Tip: It’s important to really listen to your back and any pangs of discomfort. Once your core muscles stop doing the work, your back will take on too much strain. That’s when you know it’s time to stop.

Develops glute (butt) muscle activation

  1. Lie on your back with your knees bent to 90 degrees, feet hip width and flat on the floor.
  2. Place and squeeze a rolled up towel between your knees and squeeze gently.
  3. Take your hips to the sky by firing your glutes.
  4. Hold for one minute with a straight line between your hips and knees. If you feel the burn more in your hamstrings (backs of your legs) or spinal erectors (low back) you are not using your glutes enough.
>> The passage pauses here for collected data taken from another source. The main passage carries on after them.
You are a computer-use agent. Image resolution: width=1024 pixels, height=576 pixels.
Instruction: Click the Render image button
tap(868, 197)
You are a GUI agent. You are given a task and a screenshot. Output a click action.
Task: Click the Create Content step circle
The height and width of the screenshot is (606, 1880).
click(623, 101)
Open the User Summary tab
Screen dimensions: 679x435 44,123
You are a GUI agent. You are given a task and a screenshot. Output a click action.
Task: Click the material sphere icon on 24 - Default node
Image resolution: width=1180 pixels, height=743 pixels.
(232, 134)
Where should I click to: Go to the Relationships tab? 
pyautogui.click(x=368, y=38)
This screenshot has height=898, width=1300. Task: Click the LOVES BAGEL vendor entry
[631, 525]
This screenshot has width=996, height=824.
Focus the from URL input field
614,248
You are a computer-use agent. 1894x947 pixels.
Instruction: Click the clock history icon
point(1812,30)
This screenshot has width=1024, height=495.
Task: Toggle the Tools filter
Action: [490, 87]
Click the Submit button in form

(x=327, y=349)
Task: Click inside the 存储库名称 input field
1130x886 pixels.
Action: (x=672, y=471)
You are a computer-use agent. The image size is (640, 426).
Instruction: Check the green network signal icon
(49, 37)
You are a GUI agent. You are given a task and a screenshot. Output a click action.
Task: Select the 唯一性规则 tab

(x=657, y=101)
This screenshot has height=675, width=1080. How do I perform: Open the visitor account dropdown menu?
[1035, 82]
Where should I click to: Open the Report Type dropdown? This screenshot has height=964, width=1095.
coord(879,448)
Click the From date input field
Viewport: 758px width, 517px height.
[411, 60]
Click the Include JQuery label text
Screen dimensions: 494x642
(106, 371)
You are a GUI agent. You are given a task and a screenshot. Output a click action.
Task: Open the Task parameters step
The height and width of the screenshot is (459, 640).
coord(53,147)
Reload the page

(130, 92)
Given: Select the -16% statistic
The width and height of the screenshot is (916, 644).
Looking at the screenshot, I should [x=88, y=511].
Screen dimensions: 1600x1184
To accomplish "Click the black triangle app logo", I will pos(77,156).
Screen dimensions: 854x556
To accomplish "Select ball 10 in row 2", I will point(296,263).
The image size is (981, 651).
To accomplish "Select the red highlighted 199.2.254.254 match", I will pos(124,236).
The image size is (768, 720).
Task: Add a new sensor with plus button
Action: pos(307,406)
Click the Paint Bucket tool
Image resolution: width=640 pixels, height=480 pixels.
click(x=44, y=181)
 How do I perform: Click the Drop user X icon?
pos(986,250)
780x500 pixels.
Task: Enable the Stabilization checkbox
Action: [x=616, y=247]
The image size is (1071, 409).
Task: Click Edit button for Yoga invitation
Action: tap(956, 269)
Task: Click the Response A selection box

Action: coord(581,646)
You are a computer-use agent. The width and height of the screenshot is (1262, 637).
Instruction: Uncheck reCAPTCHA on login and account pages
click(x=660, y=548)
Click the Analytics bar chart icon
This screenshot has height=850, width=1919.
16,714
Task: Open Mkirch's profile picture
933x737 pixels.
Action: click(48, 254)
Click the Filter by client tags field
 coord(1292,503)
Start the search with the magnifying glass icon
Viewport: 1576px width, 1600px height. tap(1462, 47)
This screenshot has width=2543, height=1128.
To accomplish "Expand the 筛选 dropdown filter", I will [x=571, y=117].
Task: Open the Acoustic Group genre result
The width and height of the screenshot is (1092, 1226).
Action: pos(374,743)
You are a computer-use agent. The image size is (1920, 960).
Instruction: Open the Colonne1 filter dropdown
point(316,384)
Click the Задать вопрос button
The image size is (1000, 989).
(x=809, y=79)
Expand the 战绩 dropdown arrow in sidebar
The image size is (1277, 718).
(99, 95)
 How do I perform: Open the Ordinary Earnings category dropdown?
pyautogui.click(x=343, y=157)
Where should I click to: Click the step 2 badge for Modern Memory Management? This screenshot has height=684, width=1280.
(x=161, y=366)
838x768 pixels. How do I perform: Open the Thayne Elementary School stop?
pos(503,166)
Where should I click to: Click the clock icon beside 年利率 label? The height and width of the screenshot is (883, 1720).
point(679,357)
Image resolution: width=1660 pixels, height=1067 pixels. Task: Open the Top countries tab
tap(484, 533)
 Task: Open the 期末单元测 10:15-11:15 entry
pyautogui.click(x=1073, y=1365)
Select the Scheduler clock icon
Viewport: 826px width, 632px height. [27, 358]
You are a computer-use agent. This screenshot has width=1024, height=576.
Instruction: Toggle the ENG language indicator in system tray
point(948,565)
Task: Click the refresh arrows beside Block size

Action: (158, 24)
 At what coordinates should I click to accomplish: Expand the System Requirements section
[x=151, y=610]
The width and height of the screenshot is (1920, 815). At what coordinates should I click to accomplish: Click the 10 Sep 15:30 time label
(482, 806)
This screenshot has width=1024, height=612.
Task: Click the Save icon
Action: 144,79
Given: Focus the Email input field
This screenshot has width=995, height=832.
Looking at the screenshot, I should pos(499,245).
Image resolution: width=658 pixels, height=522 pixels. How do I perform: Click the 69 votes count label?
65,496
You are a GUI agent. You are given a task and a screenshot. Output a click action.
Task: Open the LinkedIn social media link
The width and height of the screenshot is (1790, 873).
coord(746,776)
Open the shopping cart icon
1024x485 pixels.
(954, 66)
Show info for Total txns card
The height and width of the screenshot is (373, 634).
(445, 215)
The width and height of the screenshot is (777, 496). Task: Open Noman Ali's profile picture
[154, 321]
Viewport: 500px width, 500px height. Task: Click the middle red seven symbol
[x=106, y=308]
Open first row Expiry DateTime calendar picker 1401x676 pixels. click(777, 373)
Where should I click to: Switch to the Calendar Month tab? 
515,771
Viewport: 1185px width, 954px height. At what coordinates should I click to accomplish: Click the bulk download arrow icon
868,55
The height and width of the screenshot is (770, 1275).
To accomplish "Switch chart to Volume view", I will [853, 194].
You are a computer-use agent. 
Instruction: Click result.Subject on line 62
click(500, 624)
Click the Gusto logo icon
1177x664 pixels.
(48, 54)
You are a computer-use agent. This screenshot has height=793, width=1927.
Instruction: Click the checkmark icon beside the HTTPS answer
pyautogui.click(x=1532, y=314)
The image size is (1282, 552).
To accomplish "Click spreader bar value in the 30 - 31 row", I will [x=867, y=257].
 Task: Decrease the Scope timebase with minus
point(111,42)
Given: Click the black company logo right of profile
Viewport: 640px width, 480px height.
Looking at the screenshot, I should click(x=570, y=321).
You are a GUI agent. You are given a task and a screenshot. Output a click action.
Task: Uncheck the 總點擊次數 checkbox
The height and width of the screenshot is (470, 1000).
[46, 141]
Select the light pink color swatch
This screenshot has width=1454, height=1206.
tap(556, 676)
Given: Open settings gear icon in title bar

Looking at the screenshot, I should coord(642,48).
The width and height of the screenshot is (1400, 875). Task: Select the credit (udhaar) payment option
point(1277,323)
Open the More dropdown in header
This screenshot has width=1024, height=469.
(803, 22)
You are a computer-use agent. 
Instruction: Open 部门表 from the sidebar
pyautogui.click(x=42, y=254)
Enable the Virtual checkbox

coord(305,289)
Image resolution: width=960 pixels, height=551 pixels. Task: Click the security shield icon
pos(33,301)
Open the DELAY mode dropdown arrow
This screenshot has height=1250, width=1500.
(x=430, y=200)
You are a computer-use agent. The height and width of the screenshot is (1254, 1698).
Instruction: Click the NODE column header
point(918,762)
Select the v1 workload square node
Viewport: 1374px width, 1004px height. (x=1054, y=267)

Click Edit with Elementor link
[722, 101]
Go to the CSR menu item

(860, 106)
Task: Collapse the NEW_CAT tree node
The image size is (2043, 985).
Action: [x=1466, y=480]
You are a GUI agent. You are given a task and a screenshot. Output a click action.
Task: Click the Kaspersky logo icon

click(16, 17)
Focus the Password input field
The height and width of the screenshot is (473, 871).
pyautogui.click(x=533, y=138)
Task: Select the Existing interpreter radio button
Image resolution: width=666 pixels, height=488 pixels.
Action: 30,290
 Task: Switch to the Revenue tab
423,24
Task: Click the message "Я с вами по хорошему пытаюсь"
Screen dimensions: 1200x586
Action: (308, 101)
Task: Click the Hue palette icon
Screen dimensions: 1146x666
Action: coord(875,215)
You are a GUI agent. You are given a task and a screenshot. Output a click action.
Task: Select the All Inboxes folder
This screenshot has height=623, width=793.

Bring more weight into your legs and squeeze harder.

Tip: In the beginning, the easiest way to fire the glutes is to squeeze your butt. As you get stronger and more adept, try firing your hamstrings and glutes straight up instead of together.

Work the obliques (love handle area)

  1. Lie on one side with your forearm on the ground and your elbow beneath your shoulder. Your arm should be at a right angle.
  2. Hold your body in a straight line and flex your toes toward your shins. Engaging the core, pull your body up to support your body weight between your elbow and bottom foot. Don’t sag.
  3. Push your hips forward and hold for 45 seconds.
  4. Repeat on opposite side.

Of course, there are dozens of core exercises and hundreds of variations, but these are a well-rounded group of staples to establish in your routine. Remember, if you want a tougher workout, do multiple sets. Don't kill yourself in any one set. You always want to perform any exercise you are doing with a high degree of proficiency. Also, if your back feels any level of strain, stop immediately. This is a sign your abdominal muscles can no longer support your spine in the position you are in.

Ultimately, your goal is to use your core in all exercises and even in your daily posture. Just by holding a tall, neutral spine in any exercise, and slightly engaging your abdominal muscles, you are working the core. Get in the habit of continually reminding yourself to draw in the belly and brace the core in any lift you do at the gym.